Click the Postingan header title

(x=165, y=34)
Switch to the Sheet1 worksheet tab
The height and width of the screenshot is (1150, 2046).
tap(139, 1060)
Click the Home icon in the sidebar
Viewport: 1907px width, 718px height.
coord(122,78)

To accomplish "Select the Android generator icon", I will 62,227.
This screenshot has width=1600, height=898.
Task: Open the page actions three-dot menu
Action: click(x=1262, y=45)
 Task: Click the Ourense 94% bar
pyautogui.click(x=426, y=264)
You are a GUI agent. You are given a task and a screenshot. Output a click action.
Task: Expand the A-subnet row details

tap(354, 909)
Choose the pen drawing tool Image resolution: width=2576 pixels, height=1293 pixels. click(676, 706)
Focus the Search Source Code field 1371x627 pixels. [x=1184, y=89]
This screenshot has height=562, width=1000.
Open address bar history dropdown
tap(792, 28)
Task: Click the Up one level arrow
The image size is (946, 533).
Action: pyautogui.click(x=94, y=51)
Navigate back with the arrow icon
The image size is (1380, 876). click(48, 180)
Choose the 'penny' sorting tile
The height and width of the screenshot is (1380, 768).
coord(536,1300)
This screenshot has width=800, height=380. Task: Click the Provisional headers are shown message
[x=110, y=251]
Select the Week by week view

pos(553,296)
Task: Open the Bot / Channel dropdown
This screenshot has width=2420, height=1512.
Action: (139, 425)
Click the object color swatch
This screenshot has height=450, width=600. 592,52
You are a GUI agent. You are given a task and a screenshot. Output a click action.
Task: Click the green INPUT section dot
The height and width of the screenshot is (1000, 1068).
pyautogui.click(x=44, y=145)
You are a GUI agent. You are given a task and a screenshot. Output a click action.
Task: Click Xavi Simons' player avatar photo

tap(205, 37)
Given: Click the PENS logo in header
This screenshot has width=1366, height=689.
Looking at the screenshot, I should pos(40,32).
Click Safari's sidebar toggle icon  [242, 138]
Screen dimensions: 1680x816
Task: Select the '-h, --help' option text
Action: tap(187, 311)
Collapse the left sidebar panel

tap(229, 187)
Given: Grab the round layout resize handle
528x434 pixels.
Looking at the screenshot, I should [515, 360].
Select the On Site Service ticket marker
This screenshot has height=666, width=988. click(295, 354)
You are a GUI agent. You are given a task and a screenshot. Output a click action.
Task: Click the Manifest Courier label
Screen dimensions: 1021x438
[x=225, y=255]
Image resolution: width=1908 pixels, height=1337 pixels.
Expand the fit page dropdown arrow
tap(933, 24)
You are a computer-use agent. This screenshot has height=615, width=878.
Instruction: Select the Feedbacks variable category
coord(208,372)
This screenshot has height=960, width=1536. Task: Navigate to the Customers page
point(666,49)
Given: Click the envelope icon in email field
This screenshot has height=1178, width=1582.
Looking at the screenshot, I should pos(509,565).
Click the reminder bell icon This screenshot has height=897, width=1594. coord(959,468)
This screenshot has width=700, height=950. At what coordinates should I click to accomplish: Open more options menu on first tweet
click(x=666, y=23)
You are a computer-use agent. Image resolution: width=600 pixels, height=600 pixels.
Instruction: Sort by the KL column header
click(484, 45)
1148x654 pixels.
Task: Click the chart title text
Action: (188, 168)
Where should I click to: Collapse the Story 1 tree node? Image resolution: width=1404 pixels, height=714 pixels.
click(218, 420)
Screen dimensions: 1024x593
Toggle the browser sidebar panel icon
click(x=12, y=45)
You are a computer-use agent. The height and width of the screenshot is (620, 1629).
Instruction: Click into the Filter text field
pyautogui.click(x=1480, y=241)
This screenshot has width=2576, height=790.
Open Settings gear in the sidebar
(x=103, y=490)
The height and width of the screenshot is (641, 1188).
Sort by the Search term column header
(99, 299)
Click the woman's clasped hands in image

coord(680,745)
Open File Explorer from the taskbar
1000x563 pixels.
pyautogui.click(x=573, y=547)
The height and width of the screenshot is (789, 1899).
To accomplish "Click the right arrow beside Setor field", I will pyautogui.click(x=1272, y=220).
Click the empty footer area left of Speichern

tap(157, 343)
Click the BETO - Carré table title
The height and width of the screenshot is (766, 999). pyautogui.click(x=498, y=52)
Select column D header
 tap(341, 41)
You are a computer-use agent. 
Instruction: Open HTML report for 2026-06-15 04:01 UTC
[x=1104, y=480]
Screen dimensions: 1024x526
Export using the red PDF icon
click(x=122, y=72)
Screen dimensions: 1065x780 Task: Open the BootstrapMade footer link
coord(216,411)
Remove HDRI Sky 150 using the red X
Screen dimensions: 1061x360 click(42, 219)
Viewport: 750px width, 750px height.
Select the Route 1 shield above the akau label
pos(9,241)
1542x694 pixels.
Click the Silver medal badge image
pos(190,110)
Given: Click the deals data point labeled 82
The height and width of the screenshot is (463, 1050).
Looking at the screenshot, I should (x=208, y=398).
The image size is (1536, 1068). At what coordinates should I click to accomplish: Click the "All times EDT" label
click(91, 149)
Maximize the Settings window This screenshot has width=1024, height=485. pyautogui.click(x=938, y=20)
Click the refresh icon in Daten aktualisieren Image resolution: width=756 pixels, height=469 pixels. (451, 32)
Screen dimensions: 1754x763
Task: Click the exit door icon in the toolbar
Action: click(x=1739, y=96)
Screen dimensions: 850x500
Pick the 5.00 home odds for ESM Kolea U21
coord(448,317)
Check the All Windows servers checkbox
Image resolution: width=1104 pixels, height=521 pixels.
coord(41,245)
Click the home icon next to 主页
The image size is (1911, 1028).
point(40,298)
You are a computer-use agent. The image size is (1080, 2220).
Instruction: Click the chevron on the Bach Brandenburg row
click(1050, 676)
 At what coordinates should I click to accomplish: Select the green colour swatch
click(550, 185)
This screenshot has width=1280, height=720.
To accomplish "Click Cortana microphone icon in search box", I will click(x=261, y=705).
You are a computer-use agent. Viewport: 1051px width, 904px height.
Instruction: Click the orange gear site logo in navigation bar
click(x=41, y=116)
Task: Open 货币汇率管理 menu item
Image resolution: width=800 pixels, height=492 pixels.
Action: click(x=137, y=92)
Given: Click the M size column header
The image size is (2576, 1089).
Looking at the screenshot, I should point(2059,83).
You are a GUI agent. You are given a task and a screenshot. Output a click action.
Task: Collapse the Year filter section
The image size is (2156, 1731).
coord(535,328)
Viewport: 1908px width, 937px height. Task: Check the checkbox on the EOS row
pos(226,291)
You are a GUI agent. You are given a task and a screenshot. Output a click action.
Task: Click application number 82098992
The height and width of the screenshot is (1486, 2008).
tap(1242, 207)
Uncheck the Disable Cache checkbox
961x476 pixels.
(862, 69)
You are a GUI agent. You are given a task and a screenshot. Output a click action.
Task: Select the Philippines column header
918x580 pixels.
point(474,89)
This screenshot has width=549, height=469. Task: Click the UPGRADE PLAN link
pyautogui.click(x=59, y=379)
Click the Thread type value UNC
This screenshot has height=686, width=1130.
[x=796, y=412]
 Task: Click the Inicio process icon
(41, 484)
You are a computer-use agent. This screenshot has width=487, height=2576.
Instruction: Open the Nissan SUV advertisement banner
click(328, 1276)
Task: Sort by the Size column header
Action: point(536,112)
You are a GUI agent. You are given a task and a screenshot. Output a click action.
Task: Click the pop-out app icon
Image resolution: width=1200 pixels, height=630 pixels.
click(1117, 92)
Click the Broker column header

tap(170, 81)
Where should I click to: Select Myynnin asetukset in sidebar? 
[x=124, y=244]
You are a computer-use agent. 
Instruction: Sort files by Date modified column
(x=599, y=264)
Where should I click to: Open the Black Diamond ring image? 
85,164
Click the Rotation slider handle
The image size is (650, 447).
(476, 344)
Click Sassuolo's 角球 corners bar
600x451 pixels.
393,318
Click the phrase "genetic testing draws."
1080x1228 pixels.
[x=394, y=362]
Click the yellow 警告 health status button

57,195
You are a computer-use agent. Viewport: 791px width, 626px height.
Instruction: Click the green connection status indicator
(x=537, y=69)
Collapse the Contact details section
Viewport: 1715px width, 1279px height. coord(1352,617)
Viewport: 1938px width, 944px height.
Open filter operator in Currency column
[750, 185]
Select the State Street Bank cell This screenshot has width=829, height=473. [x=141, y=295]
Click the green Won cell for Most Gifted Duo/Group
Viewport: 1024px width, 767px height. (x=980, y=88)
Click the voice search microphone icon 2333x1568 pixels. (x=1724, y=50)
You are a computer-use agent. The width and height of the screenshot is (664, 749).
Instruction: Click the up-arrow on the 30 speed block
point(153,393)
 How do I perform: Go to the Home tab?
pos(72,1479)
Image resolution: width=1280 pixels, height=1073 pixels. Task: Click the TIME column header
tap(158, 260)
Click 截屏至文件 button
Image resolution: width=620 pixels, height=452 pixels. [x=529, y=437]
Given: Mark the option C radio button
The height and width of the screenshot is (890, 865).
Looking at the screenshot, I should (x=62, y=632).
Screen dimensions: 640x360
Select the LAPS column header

§ **WHAT IS NEEDED**
Copy the items from the line with "Remove HDRI Sky 150 using the red X" to the line with "Looking at the screenshot, I should (x=208, y=398).", replacing "Silver" with "Gold" and leaving everything else unchanged.

§ **THE COMPLETED TASK**
Remove HDRI Sky 150 using the red X
Screen dimensions: 1061x360 click(42, 219)
Viewport: 750px width, 750px height.
Select the Route 1 shield above the akau label
pos(9,241)
1542x694 pixels.
Click the Gold medal badge image
pos(190,110)
Given: Click the deals data point labeled 82
The height and width of the screenshot is (463, 1050).
Looking at the screenshot, I should (x=208, y=398).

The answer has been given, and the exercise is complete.